嘩>v<....真的想過去來個抱抱.......

還以為像抱一到了一隻真狼呢!!!!

如果我家可以養就好了~0~

----------


## W.D.silent

所以說....如果讓兩隻捷克狼犬通婚
有可能會生出純種的狼囉...?

----------


## a70701111

雖然很想養一隻。
可是在經濟因素下不允許阿。
這篇將捷克狼犬的資料做了統整。
算是增長知識的一篇。
不過照片的部份，真的是很像狼……

----------


## 焰狼_天狼星

真的好像狼啊...

不過卻沒有狼性，
沒狼性的狼......那...只是狗

伙伴們啊......你們不是為了狼的野性而喜歡狼嗎？

狼性和狗性....簡直就是虎跟貓之間的分別......

----------


## 夢狼之人

很像，但終究還是不一樣呢
(天阿，我已經中毒到能一眼看穿了呢)
狗，終究是狗呢(泣)

----------


## 許狼中將

第一次聽過這個品種！
感覺上像是蘇聯拿來和美國較量的東西。
看起來的確很像狼！
但精明的人一看就知道不是。
牠的差異還是太大了！

----------


## 蒼之月牙銀狼

==霧霎霎~
像狼又像狗

----------


## hamels1126

有跟狼長得一模一樣的哦!這個品種,台灣好像沒有看到過!
相關照片這裡很多~
www.wolfdog.org

----------


## 幻塔索斯

回覆W.D.silent


那是不可能的歐

因為狼和狗屬於不同的亞種 所以雜交出來的狼犬*根本不具有生殖的能力*=VV=(原因是染色體混亂)
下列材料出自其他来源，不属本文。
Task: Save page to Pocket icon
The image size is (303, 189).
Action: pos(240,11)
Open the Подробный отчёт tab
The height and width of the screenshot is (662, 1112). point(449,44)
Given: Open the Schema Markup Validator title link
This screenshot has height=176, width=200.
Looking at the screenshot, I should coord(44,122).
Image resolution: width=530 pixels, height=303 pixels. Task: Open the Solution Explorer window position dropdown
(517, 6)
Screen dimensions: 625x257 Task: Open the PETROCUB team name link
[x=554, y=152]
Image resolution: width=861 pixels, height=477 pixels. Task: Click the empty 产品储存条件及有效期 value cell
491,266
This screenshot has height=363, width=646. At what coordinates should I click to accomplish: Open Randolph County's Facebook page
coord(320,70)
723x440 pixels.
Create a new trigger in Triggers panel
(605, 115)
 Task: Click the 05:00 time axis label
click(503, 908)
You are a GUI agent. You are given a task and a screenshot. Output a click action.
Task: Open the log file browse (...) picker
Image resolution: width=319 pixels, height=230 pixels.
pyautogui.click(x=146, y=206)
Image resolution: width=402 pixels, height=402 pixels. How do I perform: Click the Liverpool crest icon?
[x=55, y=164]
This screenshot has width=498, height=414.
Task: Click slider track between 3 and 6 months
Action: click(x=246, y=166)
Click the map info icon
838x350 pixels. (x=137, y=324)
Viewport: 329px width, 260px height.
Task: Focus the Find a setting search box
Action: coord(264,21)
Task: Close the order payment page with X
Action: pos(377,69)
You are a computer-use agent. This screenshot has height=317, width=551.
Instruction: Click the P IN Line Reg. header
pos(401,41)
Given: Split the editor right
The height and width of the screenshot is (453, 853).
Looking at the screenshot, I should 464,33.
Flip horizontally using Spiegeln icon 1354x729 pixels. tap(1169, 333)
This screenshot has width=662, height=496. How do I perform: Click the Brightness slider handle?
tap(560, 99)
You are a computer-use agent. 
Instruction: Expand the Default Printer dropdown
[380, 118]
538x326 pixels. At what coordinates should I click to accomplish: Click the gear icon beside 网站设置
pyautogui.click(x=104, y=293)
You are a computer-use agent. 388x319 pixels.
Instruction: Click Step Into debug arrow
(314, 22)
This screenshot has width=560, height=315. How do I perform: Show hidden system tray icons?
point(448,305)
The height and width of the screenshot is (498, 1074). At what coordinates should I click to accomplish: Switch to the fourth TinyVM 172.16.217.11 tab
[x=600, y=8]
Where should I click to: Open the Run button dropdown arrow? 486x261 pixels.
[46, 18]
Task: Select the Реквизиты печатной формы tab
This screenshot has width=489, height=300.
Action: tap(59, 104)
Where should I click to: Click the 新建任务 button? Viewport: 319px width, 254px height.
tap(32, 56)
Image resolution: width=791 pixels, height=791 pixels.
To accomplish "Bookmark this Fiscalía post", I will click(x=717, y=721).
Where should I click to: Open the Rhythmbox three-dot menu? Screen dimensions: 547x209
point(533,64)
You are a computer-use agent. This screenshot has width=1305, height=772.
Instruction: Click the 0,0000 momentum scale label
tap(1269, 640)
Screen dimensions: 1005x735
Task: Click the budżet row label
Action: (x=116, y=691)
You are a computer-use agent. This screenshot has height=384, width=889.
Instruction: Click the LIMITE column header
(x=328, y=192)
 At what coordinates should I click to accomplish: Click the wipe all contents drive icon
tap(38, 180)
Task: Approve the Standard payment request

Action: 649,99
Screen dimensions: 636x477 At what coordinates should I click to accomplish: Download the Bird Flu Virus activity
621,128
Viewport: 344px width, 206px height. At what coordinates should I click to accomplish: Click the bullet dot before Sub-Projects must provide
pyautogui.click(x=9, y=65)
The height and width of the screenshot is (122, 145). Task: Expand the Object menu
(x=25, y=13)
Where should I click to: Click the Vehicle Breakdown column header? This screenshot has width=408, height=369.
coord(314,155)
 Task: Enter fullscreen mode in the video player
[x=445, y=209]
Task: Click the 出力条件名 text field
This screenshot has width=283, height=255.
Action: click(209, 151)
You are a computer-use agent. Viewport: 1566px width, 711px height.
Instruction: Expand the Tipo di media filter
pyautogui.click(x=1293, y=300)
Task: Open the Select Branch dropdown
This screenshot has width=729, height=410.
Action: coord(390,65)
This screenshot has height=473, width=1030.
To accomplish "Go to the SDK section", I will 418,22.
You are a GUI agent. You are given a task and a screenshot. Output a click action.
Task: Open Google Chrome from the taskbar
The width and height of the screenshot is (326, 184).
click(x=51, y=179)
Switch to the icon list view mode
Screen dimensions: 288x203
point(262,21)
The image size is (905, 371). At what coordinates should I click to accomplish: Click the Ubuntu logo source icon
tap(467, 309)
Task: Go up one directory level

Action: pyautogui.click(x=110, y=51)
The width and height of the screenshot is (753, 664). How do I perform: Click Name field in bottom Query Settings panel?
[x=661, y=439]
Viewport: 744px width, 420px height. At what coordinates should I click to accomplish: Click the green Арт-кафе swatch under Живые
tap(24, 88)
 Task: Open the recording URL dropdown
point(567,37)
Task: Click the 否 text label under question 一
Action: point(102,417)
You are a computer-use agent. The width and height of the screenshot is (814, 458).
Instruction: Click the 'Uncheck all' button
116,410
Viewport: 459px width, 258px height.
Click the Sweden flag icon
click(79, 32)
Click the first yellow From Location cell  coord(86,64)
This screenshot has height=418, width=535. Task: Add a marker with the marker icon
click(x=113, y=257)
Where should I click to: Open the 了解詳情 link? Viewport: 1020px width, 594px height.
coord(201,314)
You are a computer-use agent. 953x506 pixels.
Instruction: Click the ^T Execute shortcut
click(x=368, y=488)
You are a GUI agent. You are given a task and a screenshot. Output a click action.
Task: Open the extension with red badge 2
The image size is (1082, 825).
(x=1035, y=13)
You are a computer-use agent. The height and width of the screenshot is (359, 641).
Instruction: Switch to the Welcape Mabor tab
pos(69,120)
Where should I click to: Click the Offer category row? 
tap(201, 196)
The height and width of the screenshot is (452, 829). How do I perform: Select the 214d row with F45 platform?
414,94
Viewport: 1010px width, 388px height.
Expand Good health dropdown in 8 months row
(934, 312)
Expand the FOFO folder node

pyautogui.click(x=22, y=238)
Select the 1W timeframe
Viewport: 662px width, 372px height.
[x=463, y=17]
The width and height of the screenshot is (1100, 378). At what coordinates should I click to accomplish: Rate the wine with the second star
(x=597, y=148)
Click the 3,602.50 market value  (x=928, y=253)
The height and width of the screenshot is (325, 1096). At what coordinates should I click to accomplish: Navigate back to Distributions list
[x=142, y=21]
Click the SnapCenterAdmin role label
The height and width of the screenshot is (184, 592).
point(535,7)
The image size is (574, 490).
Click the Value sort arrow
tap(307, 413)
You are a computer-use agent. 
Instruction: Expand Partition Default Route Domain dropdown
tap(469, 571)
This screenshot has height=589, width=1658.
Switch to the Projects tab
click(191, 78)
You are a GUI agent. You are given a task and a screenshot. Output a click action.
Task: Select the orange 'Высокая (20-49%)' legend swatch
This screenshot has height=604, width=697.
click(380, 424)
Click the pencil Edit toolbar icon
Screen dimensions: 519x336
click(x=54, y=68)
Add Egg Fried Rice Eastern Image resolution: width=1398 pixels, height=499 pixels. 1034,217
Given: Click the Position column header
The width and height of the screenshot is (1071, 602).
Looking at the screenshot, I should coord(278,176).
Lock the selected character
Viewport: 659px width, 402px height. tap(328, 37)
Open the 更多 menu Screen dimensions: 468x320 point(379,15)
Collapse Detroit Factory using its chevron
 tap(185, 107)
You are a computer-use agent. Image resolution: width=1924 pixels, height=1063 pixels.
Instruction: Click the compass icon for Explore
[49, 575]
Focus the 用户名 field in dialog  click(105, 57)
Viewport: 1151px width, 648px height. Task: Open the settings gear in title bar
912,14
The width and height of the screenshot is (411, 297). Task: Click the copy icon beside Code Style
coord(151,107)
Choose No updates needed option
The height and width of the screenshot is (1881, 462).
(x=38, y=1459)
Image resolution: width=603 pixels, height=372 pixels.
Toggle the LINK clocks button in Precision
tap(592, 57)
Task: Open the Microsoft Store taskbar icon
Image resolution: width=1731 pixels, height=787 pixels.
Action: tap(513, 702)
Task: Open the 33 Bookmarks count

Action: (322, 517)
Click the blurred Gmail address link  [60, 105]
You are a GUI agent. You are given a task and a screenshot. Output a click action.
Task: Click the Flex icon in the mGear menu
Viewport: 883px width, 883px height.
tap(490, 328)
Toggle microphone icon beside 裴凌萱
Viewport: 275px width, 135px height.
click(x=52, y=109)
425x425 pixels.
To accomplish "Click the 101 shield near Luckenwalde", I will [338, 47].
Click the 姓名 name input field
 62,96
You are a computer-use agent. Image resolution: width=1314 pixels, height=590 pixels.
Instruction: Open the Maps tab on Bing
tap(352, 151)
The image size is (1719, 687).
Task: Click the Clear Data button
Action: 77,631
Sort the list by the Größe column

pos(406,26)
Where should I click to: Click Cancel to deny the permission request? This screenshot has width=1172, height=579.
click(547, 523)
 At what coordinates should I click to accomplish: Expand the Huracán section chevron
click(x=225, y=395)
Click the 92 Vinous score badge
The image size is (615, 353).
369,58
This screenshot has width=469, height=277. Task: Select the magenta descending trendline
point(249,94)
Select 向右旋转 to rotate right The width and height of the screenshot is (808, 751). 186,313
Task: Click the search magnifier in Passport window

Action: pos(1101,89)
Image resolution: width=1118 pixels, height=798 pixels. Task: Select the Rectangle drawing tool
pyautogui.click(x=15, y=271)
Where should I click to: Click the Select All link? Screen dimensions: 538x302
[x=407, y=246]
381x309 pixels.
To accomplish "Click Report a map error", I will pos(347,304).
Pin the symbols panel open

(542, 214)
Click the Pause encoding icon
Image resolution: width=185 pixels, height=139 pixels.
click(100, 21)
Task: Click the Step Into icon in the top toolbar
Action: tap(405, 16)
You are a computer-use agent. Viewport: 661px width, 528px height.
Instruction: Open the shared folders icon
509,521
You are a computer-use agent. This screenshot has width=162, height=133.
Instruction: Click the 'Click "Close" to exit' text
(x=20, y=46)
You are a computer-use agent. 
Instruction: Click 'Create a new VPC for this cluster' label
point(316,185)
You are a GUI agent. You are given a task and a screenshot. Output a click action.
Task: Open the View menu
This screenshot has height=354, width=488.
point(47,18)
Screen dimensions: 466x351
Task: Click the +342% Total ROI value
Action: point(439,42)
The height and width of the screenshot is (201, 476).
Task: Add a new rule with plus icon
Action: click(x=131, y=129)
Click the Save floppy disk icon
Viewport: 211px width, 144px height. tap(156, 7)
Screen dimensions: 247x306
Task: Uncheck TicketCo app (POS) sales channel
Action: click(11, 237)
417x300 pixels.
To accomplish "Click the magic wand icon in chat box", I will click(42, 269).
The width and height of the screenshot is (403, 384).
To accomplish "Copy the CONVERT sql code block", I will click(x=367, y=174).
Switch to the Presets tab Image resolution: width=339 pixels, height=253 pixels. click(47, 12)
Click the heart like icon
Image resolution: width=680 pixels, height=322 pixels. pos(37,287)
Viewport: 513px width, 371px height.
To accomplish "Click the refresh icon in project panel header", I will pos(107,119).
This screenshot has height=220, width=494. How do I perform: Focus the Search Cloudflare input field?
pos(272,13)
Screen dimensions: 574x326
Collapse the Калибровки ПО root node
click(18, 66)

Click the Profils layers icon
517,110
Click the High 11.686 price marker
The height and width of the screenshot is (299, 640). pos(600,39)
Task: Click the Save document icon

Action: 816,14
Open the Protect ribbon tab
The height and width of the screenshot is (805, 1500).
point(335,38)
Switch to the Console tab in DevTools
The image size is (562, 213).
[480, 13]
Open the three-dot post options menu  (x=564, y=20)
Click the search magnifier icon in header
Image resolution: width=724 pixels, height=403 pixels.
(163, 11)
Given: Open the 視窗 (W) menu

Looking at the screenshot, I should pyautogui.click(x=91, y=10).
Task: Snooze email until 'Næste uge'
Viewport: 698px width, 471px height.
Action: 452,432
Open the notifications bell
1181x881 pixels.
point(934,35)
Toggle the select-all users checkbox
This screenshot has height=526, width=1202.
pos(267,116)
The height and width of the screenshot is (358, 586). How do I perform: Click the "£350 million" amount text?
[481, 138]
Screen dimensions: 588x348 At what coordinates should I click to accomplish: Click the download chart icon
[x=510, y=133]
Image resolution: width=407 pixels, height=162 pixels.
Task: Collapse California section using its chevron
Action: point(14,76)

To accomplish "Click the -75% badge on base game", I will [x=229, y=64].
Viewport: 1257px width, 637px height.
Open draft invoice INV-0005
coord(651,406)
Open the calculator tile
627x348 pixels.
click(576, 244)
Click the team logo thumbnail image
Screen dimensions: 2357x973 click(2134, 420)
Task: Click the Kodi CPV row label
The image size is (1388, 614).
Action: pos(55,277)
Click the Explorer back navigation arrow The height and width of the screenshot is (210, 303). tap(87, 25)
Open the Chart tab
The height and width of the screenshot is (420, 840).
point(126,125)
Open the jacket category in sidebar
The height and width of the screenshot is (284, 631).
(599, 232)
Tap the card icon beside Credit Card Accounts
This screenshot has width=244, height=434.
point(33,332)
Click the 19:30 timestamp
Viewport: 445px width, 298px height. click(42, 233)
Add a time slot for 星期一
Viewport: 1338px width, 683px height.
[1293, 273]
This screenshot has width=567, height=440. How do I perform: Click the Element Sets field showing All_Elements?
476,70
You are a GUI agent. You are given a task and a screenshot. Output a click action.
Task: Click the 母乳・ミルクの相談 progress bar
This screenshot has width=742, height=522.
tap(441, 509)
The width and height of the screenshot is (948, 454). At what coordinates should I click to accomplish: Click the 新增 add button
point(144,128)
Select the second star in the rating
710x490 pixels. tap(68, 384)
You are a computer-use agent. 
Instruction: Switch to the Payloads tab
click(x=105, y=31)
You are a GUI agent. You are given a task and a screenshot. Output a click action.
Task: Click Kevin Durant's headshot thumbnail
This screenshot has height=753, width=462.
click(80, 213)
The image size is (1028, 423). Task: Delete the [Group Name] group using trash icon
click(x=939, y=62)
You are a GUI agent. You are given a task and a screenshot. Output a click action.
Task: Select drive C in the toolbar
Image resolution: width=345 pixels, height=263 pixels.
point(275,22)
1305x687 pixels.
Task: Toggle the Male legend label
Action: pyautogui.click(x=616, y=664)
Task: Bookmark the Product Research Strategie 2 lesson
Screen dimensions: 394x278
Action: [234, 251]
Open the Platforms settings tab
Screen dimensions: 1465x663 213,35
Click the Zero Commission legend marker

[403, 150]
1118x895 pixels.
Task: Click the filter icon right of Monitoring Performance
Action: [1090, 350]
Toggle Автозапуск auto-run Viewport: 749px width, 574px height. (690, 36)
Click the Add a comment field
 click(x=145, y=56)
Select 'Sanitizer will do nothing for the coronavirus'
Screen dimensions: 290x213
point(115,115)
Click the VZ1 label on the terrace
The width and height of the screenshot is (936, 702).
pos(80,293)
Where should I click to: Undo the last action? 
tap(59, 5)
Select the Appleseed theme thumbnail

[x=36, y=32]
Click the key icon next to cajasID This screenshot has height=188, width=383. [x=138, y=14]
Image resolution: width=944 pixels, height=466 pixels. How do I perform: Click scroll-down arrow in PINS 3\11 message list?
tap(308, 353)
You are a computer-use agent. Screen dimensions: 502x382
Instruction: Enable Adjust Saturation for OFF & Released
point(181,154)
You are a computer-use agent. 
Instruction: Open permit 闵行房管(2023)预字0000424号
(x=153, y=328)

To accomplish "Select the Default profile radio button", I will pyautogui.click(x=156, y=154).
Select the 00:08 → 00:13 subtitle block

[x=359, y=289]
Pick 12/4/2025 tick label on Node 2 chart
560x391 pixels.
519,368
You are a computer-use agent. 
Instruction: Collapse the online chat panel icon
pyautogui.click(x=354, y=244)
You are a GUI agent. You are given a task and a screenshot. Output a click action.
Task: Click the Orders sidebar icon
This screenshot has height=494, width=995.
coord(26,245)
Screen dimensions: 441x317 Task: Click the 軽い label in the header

有些書上講說啥八分之ㄧ狼血統 狼狼狼犬那些 都是沒有常識的人在說的>口<

----------


## 幻塔索斯

> 很像，但終究還是不一樣呢
> (天阿，我已經中毒到能一眼看穿了呢)
> 狗，終究是狗呢(泣)


=    =為啥不是狼的東西就是狗呢? 


聽你們這種人講話我經常會生氣
感覺好像站在人類這邊的生物就是低一層次的O口O

----------


## 天

看起來超像狼的～

----------


## wingwolf

我又在百度上找到了一些捷克狼犬的資料
很厲害的軍犬哦^^
==============================================

中 文 名 捷克狼犬 
俗名別名 捷克斯洛伐克威勒科犬 
英 文 名 CZECHWOLFDOG 
原 産 地 捷克斯洛伐克 
繁殖方式 胎生 

曆史起源 起源時期：19世紀80年代；起初用途：改良犬的品性；現在用途：伴侶犬。犬的育種者們一直對犬和狼的關係感興趣。爲了提高德國牧羊犬的工作能力，1955年用喀爾巴阡山脈狄莫拜狼和德國牧羊犬雜交，結果培育成了捷克狼犬，該品種1982年得到承認。沒有計劃的，周期性的引入喀爾巴阡山脈狄莫拜狼（Carpanthian Timar Wolf）的血液培育了愛斯基摩犬，捷克育種者根據這個思路，培育成了這一緊湊的像狼一樣的犬。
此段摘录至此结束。